Il Tribunale di Catania - Sezione Misure di Prevenzione, valutati gli elementi forniti dalla DIA e dalla Procura etnea, ha ritenuto sussistente la pericolosità sociale dell'uomo considerato contiguo alla Stidda, operante nel territorio vittoriese, sin dagli anni 90.

Le indagini hanno fatto emergere come l'uomo si fosse prestato per offrire rifugi e covi per i latitanti, mettendo a disposizione la propria casa per le riunioni tra gli esponenti dell'organizzazione mafiosa vittoriese e quelli appartenenti ad altri clan.

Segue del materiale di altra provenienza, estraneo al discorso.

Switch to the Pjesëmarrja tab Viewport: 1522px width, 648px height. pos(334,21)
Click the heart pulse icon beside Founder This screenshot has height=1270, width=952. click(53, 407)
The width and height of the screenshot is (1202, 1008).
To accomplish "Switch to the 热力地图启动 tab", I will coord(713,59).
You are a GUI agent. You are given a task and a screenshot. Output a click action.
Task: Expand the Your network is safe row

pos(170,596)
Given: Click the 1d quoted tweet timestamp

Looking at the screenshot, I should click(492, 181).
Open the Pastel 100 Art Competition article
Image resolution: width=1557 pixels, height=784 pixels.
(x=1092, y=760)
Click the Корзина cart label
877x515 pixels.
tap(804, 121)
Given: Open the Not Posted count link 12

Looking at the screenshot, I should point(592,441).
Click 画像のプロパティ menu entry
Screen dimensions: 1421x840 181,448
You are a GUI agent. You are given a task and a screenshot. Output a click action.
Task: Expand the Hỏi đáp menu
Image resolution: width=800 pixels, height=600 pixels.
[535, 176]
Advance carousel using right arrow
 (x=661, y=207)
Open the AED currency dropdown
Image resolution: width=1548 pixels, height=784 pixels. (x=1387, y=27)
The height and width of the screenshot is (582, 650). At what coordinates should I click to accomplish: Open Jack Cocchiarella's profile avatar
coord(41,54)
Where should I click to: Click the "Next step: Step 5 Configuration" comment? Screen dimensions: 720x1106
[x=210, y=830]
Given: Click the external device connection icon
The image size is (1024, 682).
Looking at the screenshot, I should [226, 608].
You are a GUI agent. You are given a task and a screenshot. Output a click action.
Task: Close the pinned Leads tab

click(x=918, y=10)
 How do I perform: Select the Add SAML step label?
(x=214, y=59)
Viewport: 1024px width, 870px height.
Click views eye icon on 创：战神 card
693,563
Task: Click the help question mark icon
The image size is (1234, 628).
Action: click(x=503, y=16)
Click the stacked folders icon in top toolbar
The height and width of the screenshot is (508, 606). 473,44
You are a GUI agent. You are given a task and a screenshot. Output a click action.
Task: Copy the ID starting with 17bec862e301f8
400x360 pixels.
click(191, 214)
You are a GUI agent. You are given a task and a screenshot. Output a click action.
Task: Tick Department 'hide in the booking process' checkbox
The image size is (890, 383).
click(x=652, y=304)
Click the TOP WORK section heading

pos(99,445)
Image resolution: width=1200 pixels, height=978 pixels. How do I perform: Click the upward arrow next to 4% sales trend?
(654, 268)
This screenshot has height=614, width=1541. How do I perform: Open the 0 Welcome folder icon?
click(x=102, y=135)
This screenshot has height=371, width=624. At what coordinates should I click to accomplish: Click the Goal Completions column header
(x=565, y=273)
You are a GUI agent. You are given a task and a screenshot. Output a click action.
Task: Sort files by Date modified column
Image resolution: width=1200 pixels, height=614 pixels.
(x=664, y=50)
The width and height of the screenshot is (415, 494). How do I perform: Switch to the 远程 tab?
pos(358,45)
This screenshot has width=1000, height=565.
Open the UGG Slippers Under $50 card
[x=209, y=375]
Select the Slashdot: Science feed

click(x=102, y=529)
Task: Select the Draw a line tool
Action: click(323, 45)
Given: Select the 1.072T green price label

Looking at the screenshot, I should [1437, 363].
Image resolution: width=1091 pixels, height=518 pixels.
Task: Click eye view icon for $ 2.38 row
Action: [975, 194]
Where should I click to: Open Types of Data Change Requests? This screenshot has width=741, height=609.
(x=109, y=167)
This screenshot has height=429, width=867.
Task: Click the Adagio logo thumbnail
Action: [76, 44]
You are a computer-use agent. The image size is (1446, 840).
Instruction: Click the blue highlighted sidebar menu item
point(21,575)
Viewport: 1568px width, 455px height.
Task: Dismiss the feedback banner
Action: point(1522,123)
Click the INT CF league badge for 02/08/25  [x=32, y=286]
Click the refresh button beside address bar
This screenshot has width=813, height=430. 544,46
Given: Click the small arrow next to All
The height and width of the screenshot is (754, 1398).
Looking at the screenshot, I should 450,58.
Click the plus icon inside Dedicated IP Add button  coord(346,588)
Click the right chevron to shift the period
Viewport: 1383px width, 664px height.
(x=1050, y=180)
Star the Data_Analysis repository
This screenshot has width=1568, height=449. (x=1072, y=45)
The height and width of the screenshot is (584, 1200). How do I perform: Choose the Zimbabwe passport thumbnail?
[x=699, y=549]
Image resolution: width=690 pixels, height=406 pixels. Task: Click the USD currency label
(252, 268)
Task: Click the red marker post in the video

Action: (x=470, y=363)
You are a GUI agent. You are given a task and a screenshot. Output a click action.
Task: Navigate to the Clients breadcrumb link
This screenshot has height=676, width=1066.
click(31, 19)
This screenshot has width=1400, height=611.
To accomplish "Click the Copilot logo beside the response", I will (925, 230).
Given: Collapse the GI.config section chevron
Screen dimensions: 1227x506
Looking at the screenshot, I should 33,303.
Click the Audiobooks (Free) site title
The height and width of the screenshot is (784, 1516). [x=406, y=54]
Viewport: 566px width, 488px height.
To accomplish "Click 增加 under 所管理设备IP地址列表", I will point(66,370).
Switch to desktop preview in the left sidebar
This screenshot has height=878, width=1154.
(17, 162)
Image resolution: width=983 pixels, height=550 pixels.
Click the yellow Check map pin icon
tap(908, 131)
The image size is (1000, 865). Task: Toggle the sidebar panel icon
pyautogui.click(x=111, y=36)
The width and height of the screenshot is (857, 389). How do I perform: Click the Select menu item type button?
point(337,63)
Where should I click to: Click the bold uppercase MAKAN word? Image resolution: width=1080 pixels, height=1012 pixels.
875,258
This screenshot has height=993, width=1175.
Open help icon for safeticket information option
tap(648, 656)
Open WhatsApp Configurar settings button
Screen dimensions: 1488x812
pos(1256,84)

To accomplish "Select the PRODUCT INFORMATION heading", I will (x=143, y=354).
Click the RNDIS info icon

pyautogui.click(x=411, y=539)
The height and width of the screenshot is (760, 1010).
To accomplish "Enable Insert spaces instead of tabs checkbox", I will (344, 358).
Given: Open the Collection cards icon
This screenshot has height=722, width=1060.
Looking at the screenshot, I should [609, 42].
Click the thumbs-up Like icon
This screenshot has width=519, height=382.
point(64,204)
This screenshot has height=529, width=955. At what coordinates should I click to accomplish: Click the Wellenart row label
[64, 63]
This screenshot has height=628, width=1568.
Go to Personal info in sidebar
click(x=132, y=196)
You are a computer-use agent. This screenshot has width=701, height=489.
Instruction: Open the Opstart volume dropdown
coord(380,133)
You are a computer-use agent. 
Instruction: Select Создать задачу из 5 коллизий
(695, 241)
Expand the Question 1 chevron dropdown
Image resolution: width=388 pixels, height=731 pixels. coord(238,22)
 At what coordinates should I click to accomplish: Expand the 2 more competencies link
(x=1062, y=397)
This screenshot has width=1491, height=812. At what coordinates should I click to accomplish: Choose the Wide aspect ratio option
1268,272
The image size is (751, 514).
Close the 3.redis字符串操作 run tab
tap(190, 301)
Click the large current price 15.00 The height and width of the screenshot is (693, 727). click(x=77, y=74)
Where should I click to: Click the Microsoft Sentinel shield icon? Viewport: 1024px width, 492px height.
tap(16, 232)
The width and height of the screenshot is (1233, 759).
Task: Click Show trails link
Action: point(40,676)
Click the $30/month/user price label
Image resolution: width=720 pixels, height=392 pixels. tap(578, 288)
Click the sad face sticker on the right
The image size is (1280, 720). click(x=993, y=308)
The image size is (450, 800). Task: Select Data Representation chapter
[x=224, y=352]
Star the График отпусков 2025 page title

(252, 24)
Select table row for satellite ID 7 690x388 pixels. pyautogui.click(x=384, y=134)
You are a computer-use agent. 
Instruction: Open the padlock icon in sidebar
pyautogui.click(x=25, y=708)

Numerosi collaboratori hanno chiarito come egli si fosse arricchito utilizzando il denaro frutto delle estorsioni gestite dal gruppo "Dominante-Carbonaro" che, decimato dalle sentenze di condanna e paventando provvedimenti restrittivi, aveva affidato il proprio "capitale" a soggetti insospettabili, affinché lo reinvestissero in attività economiche apparentemente lecite.

I proventi sono stati quindi investiti in aziende operanti nel settore della raccolta, lavorazione e riciclaggio della plastica.

Il 71enne è stato definitivamente condannato nel 1994 a 4 anni di reclusione per concorso in associazione mafiosa. La sua figura inoltre è emersa nuovamente grazie all'Operazione "Redivivi" culminata nel 2015 nell'arresto di 17 persone, ritenute appartenenti al clan mafioso "Dominante-Carbonaro", affiliato alla Stidda vittoriese.

Attraverso l'intimidazione sistematica esercitata dal clan, i raccoglitori di materie plastiche venivano indotti a desistere dal prelevare i teloni di plastica dismessi dalle serre sbaragliando ogni tipo di concorrenza a vantaggio esclusivo delle aziende dell'uomo.

Ancora più recentemente, nell'ottobre scorso, l'imprenditore è stato nuovamente tratto in arresto nell'ambito dell'operazione "Plastic Free" della DDA etnea, sempre nei confronti dello stesso clan stiddaro.